Porsche se retire de Bugatti : virage stratégique face à l’électrique
Le constructeur allemand Porsche cède l’ensemble de ses participations dans Bugatti Rimac et dans Rimac Group, marquant un recentrage sur son cœur de métier et un infléchissement de sa stratégie électrique.
Publié par Harrison du Bus
Résumé de l'article
Porsche vend ses parts dans Bugatti Rimac et le groupe Rimac, marquant un tournant stratégique face aux défis de l’électrique.
C’est la fin d’une alliance emblématique dans l’univers des hypercars. Porsche a décidé de vendre ses parts dans Bugatti Rimac ainsi que sa participation dans le groupe Rimac à un consortium mené par le fonds américain HOF Capital. Une opération qui met un terme à un partenariat lancé en 2021 et qui redessine les équilibres dans l'automobile du grand luxe. Avec cette cession, le constructeur de Stuttgart tourne une page stratégique, dans un contexte de tensions croissantes sur son modèle économique.
Recentrage et retour au thermique
Arrivé à la tête du groupe en début d’année, Michael Leiters a engagé un virage clair : ralentir l’offensive sur le tout-électrique et réinvestir dans les motorisations thermiques et hybrides.
« Nous recentrons Porsche sur son cœur de métier », a-t-il résumé, dans un contexte marqué par une demande moins dynamique que prévu pour les véhicules électriques haut de gamme.
Le groupe a été durement touché l’an dernier, avec une chute de 93 % de son bénéfice opérationnel, notamment sous l’effet de lourdes dépréciations liées à ses investissements dans l’électrique et à la pression des droits de douane américains.
Rimac prend les commandes
À l’issue de l’opération, le groupe Rimac — fondé par Mate Rimac — renforcera son contrôle sur Bugatti, tout en accueillant de nouveaux investisseurs.
HOF Capital deviendra l’un des principaux actionnaires aux côtés du fondateur croate, qui entend accélérer le développement de ses technologies et de ses modèles électrifiés.

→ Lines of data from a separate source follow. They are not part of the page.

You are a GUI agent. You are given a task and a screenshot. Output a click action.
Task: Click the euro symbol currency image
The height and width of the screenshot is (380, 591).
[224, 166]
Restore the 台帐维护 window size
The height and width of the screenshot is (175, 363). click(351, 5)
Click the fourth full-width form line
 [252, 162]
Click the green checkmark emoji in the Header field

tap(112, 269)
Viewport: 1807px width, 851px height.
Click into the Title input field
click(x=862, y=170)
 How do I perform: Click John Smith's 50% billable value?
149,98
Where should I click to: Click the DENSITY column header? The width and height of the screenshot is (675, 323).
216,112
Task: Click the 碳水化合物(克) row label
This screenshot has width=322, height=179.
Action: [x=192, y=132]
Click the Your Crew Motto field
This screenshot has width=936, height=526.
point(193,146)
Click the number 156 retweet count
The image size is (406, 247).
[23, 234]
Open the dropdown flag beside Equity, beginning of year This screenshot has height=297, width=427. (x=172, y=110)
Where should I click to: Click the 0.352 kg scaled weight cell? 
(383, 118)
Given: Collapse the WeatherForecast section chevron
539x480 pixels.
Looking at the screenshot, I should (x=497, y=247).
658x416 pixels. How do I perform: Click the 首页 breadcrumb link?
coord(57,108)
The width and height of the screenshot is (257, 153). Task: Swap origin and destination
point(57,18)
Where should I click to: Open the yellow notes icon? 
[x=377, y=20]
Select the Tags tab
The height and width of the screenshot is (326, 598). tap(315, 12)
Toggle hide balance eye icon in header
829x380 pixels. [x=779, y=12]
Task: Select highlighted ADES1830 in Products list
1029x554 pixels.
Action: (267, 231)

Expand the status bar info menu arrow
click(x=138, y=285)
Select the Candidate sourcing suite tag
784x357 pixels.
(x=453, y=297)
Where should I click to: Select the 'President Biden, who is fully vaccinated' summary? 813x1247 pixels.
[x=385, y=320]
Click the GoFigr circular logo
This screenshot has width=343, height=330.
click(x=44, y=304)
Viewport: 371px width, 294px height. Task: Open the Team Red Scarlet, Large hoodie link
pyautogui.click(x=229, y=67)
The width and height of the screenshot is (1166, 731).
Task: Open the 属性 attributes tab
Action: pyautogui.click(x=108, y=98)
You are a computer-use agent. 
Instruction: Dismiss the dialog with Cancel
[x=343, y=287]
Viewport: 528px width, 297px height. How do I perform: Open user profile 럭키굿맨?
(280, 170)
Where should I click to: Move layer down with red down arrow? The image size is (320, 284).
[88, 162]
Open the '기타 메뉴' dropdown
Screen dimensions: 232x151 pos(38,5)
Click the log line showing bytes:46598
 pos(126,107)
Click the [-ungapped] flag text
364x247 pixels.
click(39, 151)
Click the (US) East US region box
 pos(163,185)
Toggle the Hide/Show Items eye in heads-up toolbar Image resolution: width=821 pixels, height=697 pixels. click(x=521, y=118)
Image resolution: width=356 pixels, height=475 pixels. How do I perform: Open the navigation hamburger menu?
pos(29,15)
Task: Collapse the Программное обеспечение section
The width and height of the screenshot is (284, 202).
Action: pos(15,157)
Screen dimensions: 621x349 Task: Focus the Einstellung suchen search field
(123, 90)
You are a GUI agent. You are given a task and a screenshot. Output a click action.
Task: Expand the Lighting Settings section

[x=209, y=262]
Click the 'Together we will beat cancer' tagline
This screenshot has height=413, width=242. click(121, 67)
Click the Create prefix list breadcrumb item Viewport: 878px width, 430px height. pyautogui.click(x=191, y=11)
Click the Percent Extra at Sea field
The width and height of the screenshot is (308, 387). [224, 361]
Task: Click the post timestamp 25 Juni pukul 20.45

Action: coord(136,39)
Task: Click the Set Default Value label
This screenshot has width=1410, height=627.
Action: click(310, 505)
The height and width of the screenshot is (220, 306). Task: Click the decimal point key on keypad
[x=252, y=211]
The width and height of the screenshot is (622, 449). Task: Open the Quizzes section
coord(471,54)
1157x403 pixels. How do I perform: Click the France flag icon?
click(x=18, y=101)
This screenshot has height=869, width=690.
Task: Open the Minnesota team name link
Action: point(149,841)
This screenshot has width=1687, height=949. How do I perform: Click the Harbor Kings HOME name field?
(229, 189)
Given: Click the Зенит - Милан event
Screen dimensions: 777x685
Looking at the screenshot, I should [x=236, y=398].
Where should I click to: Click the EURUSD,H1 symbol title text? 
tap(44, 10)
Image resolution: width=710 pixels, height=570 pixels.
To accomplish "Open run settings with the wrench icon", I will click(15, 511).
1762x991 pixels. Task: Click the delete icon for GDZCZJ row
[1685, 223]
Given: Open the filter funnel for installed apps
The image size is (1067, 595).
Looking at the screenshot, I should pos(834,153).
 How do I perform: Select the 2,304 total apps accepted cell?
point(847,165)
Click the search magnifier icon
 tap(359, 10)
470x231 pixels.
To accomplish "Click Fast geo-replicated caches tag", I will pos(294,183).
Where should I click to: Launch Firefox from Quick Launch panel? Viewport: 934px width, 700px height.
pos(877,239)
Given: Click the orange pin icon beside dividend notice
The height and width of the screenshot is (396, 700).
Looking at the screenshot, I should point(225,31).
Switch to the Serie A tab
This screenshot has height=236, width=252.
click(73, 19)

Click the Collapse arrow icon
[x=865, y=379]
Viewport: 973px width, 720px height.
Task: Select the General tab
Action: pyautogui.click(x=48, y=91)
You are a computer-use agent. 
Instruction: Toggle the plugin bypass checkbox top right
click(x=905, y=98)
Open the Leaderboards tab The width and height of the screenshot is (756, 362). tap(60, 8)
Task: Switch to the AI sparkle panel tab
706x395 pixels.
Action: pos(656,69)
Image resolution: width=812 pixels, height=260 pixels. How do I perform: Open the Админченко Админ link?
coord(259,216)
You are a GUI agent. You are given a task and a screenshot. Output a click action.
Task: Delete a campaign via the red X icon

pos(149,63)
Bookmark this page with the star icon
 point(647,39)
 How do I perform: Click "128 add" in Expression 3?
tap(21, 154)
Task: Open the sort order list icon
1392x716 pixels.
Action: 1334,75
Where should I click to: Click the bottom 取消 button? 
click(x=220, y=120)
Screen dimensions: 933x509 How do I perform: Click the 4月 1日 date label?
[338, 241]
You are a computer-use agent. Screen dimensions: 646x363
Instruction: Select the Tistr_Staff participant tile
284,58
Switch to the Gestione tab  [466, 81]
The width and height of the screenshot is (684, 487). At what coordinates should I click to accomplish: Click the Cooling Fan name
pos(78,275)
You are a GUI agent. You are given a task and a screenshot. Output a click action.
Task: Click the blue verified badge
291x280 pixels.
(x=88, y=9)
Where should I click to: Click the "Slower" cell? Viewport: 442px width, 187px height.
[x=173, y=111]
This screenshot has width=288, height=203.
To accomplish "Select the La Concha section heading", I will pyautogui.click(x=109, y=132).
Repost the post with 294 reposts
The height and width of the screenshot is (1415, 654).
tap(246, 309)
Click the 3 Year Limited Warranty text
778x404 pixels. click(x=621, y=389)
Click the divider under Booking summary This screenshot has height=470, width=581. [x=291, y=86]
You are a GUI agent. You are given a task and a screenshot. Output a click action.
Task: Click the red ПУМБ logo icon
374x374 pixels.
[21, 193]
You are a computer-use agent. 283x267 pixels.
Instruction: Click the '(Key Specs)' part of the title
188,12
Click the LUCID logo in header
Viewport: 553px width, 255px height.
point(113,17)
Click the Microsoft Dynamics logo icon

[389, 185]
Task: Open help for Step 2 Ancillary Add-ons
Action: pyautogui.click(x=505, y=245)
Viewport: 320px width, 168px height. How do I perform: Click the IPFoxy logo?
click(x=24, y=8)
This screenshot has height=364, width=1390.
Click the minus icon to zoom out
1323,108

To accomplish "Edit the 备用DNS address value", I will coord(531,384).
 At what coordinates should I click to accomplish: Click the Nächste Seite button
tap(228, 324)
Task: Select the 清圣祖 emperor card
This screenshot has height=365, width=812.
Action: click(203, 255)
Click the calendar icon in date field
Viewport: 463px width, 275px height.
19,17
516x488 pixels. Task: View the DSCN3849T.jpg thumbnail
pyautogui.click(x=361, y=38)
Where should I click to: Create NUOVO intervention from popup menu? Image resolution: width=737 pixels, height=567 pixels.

L’alliance avait déjà donné naissance à des véhicules hybrides d’exception, comme la Bugatti Tourbillon, affichée à près de 4 millions d’euros. Mais Porsche choisit désormais de se désengager pour simplifier sa structure et concentrer ses ressources.
Un secteur sous pression
Ce mouvement s’inscrit dans une recomposition plus large de l’industrie automobile européenne. Les constructeurs font face à une concurrence accrue des groupes chinois, à des contraintes réglementaires et à des incertitudes sur la transition électrique.
Le groupe Volkswagen, maison mère de Porsche, est lui-même dans une vaste restructuration, cherchant à céder des actifs non stratégiques et à rationaliser ses activités.
Dans ce contexte, la sortie de Porsche de Bugatti apparaît comme un choix pragmatique : réduire les risques, restaurer la rentabilité et ajuster le tempo de la transition vers l’électrique.